◆ EXCERPT TO READ ◆

- - - -

Latino switched her career aspirations from music therapy to music education and set her sights on earning her degree at Appalachian State University after attending the Cannon Music Camp there the last two summers. Run by the school’s music faculty, the Cannon Music Camp was a pivotal part of Latino’s musical development.
“You are immersed with other singers and instrumentalists and part of choir ensembles, master classes, private lessons,” Latino said. “It helped me understand the more competitive and professional environment of music.”
In the fall of her senior year, Latino, 18, applied to the renowned Hayes School of Music at Appalachian State and indicated a desire to major in choral music education. In November, Latino sent in an audition tape. In January, she was invited to audition in person for the school of music. The following month, she learned she had been accepted and she was invited to audition for the Hayes Young Artist Scholarship as the female vocalist candidate.
Latino performed three solos on stage at a presentation that included all of the finalists from each musical discipline, including instrumentalists.
“There was a lot of talent there,” Latino said.
Latino did not win.
The Hayes Young Artist scholarship was awarded to a classical guitarist. But she was instead awarded the Hayes Endowment for Musical Excellence scholarship valued at $12,000 over four years.

- - - -

◆ TO DO ◆
a) In the passage about Latino's music studies, what was the Hayes Endowment for Musical Excellence scholarship worth?
b) Put this sentence from the passage about Latino's music studies into Spanish: "Latino performed three solos on stage at a presentation that included all of the finalists from each musical discipline, including instrumentalists."
c) Carry on the passage about Latino's music studies from its last sentence.

- - - -

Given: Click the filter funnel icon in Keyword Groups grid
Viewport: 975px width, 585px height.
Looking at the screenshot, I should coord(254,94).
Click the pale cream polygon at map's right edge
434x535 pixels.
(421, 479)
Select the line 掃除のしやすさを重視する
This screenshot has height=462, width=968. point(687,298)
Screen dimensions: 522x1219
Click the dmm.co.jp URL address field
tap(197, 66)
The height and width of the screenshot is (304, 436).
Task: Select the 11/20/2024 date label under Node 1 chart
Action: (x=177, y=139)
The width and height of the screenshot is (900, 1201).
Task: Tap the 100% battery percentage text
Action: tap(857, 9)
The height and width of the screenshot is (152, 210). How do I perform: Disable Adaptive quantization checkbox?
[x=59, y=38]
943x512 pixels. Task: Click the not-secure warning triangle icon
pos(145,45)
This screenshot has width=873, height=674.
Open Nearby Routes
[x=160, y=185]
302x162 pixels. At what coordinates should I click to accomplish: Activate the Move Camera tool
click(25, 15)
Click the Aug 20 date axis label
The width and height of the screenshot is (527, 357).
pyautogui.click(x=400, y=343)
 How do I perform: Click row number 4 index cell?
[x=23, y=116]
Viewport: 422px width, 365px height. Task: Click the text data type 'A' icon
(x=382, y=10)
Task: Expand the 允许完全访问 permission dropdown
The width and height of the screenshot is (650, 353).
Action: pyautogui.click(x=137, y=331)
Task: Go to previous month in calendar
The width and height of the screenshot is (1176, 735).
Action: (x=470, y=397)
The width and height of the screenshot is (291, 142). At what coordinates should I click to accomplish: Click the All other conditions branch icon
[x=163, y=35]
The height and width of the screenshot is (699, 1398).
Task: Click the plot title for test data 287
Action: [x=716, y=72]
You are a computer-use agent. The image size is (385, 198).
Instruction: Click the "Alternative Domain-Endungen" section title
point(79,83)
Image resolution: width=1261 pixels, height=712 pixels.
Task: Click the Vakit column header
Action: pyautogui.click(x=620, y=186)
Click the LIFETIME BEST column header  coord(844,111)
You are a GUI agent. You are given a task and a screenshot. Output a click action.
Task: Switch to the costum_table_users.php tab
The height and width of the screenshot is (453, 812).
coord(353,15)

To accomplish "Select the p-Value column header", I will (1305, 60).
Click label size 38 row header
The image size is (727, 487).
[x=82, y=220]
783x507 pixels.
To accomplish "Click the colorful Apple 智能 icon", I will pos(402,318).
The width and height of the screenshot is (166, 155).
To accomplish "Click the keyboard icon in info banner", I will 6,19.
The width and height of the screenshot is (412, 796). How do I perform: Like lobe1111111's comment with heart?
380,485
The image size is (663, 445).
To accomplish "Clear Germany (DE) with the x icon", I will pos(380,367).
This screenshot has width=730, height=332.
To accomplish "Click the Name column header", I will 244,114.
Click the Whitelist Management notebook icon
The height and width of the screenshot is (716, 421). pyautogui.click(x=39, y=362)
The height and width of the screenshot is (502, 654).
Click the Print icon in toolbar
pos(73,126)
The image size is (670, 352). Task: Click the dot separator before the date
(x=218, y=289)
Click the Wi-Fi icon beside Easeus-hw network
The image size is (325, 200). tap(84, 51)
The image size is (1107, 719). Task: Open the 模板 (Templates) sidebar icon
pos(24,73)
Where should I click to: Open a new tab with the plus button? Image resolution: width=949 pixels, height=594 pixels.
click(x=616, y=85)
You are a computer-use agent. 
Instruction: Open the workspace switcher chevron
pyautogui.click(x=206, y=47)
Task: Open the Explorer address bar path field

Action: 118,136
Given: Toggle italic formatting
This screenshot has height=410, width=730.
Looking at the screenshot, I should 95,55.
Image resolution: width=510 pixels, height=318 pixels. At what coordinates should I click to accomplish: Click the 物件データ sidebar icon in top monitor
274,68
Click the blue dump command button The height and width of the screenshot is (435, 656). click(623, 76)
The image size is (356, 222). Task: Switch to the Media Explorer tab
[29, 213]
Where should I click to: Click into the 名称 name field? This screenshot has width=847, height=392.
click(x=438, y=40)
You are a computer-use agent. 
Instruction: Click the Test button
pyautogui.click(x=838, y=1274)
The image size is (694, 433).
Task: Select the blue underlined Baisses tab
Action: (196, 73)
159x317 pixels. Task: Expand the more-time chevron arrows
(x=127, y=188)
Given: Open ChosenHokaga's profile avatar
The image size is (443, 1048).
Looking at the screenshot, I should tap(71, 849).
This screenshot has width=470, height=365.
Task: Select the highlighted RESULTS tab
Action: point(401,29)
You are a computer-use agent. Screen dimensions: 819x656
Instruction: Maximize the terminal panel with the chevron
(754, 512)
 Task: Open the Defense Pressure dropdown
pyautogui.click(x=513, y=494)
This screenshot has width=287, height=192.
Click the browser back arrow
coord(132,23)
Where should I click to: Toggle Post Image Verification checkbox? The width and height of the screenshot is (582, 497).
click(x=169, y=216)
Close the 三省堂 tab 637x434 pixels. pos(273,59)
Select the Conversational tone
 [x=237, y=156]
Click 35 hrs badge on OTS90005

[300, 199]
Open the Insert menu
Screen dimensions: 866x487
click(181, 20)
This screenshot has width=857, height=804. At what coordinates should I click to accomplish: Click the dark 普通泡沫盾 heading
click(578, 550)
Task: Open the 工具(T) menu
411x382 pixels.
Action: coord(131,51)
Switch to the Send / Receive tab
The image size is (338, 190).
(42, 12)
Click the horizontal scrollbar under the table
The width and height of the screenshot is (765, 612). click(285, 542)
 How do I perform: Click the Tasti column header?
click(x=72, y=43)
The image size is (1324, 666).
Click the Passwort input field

- - - -

◆ WRITTEN RESPONSES ◆
a) $12,000 over four years.

b) Latino interpretó tres solos en el escenario en una presentación que incluyó a todos los finalistas de cada disciplina musical, incluidos los instrumentistas.

c)
It is not the first time Latino’s musical talents have been recognized. She serves as the section leader for the altos in the Providence High School chamber choir and occasionally conducts the choir as well. Latina also is a member of Acabellas, Providence High School’s student-run female accapella group.
“I love directing the choir and leading the sections,” Latino said. “I like to make sure everyone in choir feels included.”
Latino has been a member of the North Carolina Honors Chorus the past two years and has made it through the regionals competition for the National Association of Teachers of Singing . She also has been a member of the North Carolina State honors Chorus and is ranked as the first alto in the state.
Kristen Johnson, who took over the Providence High School choral direction from Setzer, describes Latino as “a very talented and hard working student.”
“Her voice is very beautiful and mature for her age,” Johnson said.
Latino credits Setzer and Johnson with instilling a love of music and musical education in her.
“Music is a universal language,” Latino said. “Its power to reach out and touch every one in a different way is inspiring.”